The objective of this study was to investigate the potential associations between serum iron levels, dietary iron intake, and iron supplementation, and the prevalence of metabolic syndrome (MetS) in adolescents A cross-sectional analysis was conducted, utilizing data from adolescents participating in the 2003-2018 cycle of the National Health and Nutrition Examination Survey (NHANES). Odds ratios (ORs) and their corresponding 95% confidence intervals (CIs) pertaining to serum iron, dietary iron, and iron supplementation were derived through multivariate logistic regression models. Additionally, a restricted cubic spline (RCS) regression model was applied to explore the nonlinear relationship between dietary iron and serum iron concerning MetS. The study encompassed 4858 American adolescents aged 12 to 19, among whom 413 (8.5%) manifested MetS. The study cohort exhibited an average age of 15.52years, comprising 2551 males (52.51%) and 2307 females (47.49%).
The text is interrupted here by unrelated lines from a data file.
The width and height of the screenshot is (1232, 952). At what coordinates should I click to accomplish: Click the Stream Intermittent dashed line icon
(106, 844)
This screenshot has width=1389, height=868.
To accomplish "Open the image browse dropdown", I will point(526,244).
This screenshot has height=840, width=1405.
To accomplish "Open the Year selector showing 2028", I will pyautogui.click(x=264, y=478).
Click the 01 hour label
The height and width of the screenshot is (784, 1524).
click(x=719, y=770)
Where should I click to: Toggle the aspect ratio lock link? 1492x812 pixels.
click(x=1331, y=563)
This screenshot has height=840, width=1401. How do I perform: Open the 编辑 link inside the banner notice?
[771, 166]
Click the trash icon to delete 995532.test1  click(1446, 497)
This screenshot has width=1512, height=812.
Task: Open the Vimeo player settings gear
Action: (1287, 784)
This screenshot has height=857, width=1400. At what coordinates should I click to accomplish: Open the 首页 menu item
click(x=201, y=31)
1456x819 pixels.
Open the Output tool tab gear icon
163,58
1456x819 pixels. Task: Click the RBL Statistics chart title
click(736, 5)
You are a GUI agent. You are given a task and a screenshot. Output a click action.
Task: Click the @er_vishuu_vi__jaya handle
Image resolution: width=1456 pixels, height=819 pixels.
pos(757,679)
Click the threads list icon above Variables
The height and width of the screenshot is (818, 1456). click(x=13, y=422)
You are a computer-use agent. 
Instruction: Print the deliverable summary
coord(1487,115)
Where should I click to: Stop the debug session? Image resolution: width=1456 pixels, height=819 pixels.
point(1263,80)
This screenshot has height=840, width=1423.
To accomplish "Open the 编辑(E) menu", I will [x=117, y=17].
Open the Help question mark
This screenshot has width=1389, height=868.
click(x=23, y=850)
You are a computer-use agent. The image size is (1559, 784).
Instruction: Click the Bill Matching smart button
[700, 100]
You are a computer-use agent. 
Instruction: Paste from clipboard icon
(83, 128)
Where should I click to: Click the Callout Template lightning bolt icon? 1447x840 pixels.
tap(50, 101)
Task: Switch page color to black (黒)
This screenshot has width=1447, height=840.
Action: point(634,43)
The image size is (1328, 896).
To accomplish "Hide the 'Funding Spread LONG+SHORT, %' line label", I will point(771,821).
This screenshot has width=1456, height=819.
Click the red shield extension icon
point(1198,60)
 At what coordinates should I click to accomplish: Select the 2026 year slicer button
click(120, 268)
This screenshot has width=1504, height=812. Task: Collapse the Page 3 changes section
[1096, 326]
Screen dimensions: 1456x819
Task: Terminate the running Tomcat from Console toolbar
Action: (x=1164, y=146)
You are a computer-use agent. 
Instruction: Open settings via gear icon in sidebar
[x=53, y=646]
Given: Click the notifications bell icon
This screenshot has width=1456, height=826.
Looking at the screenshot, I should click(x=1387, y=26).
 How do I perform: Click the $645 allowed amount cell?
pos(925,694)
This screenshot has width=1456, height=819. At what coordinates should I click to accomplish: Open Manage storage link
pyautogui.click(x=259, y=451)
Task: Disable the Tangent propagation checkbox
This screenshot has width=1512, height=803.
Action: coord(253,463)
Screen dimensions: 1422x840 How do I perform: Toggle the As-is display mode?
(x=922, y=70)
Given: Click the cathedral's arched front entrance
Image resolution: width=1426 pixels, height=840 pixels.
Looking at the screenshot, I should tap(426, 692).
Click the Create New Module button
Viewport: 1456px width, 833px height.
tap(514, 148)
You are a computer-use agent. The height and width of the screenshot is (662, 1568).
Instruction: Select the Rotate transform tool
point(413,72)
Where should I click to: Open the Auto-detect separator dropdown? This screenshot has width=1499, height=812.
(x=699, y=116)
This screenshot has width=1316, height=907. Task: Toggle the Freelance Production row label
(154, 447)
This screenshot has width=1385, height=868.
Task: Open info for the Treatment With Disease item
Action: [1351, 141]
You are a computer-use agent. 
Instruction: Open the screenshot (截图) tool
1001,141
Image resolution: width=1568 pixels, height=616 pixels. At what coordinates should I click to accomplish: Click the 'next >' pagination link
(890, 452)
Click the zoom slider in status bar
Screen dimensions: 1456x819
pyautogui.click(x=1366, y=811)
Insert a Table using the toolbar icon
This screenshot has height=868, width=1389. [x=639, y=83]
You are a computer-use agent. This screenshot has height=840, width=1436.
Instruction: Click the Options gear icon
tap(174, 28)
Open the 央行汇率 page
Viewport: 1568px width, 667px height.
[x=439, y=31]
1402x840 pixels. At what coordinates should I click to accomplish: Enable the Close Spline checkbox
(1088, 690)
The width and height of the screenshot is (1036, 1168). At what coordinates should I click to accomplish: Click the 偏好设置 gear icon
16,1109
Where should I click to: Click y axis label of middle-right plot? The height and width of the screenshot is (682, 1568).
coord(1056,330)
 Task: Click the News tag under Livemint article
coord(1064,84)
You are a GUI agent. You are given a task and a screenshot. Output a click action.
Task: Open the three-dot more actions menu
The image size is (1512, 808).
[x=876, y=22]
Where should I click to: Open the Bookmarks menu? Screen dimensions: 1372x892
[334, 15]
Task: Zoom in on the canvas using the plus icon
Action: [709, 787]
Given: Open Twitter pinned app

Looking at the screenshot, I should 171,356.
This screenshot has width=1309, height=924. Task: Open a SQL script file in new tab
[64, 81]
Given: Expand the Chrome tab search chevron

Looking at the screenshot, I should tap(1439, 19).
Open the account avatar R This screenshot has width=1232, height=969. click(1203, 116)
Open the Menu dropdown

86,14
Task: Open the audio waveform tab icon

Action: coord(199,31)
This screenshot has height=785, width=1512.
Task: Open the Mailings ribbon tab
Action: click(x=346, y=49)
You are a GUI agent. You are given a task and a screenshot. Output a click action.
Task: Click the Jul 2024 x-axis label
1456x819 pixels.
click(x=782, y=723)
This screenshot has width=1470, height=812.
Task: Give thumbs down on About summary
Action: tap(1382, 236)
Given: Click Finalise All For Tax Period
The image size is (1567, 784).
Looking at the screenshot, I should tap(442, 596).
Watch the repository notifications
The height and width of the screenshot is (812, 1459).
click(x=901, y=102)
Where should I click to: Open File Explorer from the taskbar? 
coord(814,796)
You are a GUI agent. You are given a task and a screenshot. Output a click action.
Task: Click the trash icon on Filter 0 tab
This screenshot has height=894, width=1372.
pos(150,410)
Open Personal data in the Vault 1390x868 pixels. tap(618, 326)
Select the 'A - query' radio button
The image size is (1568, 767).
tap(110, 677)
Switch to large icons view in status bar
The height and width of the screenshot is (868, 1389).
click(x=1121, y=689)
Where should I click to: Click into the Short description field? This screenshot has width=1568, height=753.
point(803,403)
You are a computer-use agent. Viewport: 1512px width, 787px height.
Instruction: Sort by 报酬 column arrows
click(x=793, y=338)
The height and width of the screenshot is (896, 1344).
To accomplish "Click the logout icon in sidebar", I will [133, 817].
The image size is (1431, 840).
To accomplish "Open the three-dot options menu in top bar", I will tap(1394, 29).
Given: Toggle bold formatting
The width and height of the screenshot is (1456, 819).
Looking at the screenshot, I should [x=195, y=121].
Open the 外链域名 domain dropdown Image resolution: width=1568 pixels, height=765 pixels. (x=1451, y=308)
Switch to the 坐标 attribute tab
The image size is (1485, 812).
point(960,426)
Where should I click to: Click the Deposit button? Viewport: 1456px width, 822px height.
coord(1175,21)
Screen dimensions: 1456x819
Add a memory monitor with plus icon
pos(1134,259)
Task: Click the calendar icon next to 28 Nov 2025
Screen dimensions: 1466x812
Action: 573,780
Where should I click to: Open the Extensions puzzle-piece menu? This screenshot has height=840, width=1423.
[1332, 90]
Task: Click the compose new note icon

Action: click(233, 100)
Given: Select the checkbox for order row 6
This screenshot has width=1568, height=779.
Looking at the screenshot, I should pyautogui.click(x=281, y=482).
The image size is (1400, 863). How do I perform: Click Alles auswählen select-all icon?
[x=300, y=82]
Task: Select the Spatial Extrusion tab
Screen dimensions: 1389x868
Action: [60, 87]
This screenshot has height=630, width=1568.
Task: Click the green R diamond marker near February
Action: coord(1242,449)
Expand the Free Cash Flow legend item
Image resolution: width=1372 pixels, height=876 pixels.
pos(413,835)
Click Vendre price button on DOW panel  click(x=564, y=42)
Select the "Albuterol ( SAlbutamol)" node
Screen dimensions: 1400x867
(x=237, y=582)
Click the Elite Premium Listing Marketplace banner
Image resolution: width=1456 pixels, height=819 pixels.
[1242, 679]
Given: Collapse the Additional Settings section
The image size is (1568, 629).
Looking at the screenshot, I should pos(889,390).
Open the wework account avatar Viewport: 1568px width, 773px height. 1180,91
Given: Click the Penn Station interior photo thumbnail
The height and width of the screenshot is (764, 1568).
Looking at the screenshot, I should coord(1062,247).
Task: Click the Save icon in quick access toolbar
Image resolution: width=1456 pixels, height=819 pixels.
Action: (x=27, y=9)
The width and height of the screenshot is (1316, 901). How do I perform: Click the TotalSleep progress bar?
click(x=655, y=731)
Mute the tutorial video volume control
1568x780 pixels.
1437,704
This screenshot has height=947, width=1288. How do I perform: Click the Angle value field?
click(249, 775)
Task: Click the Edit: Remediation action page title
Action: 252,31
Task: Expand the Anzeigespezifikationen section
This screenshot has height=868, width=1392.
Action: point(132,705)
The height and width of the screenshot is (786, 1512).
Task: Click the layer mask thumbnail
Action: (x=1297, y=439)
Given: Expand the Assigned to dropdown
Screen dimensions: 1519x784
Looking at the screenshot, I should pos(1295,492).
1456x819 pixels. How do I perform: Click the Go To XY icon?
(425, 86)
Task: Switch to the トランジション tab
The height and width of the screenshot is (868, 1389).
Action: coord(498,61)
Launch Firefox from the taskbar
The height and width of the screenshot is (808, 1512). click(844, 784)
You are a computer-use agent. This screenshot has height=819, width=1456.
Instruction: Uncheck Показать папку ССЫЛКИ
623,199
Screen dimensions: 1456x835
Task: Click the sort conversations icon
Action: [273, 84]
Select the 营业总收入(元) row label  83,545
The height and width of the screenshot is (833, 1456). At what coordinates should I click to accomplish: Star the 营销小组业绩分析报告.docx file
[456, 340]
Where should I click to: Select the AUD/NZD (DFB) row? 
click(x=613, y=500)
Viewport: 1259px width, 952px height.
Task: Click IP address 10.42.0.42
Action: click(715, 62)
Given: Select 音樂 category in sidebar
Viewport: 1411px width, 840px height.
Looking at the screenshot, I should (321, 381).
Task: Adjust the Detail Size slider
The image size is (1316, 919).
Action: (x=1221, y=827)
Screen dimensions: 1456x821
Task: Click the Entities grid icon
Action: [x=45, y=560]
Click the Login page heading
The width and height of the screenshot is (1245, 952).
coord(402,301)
Relative to individuals in the lowest serum iron quartile, those in the highest quartile for serum iron (OR = 0.33, 95% CI 0.21-0.50), the highest quartile for dietary iron (OR = 0.53, 95% CI 0.32-0.89), and those utilizing iron supplements (OR = 0.61, 95% CI 0.37-0.99) evinced a diminished prevalence of MetS, even post adjustment for potential confounding variables. A non-linear relationship was discerned between serum iron and MetS, exhibiting a statistically significant negative correlation when serum iron concentrations exceeded the inflection point (serum iron = 8.66µmol/L, P for nonlinear < 0.001). This investigation reveals that higher levels of serum iron, increased dietary iron intake, and the use of iron supplements are linked to a lower prevalence of MetS in US adolescents. These findings suggest that dietary modifications could play a role in promoting the health of adolescents.